Extrait tiré de : Marguerite Yourcenar, Mémoires d'Hadrien, 1951
Extrait proposé par : C. Guerrieri
Marguerite Yourcenar fut la première femme à entrer à l’Académie Française. Mémoires d’Hadrien est un roman historique où l’empereur Hadrien (mort en 138 ap. J-C.) écrit à son petit-fils adoptif et futur successeur, Marc Aurèle. Il y évoque sa vie et ses réflexions à l’approche de sa mort.
Il est possible que le véritable Hadrien ait écrit ses mémoires, bien qu’il n’en reste pas de fragments. Il est également l’auteur de poèmes, dont sa propre épitaphe qui commence par « Anima vagula blandula », le titre de la partie où se trouve l’extrait que nous étudions.
Quand je considère ma vie, je suis épouvanté de la trouver informe. L’existence des héros, celle qu’on nous raconte, est simple : elle va droit au but comme une flèche. Et la plupart des hommes aiment à résumer leur vie dans une formule, parfois dans une vanterie ou dans une plainte, presque toujours dans une récrimination ; leur mémoire leur fabrique complaisamment une existence explicable et claire. Ma vie a des contours moins fermes. Comme il arrive souvent, c’est ce que je n’ai pas été, peut-être, qui la définit avec plus de justesse : bon soldat, mais point grand homme de guerre, amateur d’art, mais point cet artiste que Néron crut être à sa mort, capable de crimes, mais point chargé de crimes. Il m’arrive de penser que les grands hommes se caractérisent justement par leur position extrême, où leur héroïsme est de se tenir tout la vie. Ils sont nos pôles, ou nos antipodes. J’ai occupé toutes les positions extrêmes tour à tour, mais je ne m’y suis pas tenu ; la vie m’en a toujours fait glisser. Et cependant, je ne puis pas non plus, comme un laboureur ou un portefaix vertueux, me vanter d’une existence située au centre.

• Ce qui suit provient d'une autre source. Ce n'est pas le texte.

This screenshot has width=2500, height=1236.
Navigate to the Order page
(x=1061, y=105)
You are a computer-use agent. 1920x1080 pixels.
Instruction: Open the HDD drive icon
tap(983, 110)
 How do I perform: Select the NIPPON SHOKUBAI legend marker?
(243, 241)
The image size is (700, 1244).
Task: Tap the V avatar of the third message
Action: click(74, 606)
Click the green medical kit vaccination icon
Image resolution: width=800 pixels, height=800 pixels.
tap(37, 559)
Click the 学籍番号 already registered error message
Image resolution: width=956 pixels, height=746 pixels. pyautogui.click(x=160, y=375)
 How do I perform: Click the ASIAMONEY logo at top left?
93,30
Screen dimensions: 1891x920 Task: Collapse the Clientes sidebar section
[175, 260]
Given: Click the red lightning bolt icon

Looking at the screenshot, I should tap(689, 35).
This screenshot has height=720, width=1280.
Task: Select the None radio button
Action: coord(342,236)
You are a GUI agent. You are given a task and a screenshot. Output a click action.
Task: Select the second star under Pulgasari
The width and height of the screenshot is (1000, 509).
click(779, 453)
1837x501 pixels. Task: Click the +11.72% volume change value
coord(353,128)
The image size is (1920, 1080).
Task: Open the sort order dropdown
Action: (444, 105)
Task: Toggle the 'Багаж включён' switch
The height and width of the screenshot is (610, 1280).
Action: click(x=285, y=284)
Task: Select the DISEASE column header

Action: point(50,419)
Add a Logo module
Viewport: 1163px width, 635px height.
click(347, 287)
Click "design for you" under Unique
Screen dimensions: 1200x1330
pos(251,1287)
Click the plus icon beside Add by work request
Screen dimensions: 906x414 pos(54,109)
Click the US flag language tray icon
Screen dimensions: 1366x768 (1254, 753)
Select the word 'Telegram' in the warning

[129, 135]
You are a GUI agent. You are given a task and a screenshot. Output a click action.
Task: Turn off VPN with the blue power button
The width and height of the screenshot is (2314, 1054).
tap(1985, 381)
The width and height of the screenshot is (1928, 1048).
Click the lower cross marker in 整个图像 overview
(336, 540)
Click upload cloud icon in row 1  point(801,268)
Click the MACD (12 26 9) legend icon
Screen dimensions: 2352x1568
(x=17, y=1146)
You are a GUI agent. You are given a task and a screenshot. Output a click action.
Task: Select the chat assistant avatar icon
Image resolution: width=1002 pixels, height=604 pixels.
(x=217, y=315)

Le paysage de mes jours semble se composer, comme les régions de montagne, de matériaux divers entassés pêle-mêle. J’y rencontre ma nature, déjà composite, formée en parties égales d’instinct et de culture. Çà et là, affleurent les granits de l’inévitable ; partout, les éboulements du hasard. Je m’efforce de reparcourir ma vie pour y trouver un plan, y suivre une veine de plomb ou d’or, ou l’écoulement d’une rivière souterraine, mais ce plan tout factice n’est qu’un trompe-l’œil du souvenir. De temps en temps, dans une rencontre, un présage, une suite définie d’événements, je crois reconnaître une fatalité, mais trop de routes ne mènent nulle part, trop de sommes ne s’additionnent pas ; je perçois bien dans cette diversité, dans ce désordre, la présence d’une personne, mais sa forme semble presque toujours tracée par la pression des circonstances ; ses traits se brouillent comme une image reflétée sur l’eau. Je ne suis pas de ceux qui disent que leurs actions ne leur ressemblent pas. Il faut bien qu’elles le fassent, puisqu’elles sont ma seule mesure, et le seul moyen de me dessiner dans la mémoire des hommes, ou dans la mienne propre ; puisque c’est peut-être l’impossibilité de continuer à s’exprimer et à se modifier par l’action qui constitue la différence entre l’état de mort et celui de vivant. Mais il y a entre moi et ces actes dont je suis fait un hiatus indéfinissable.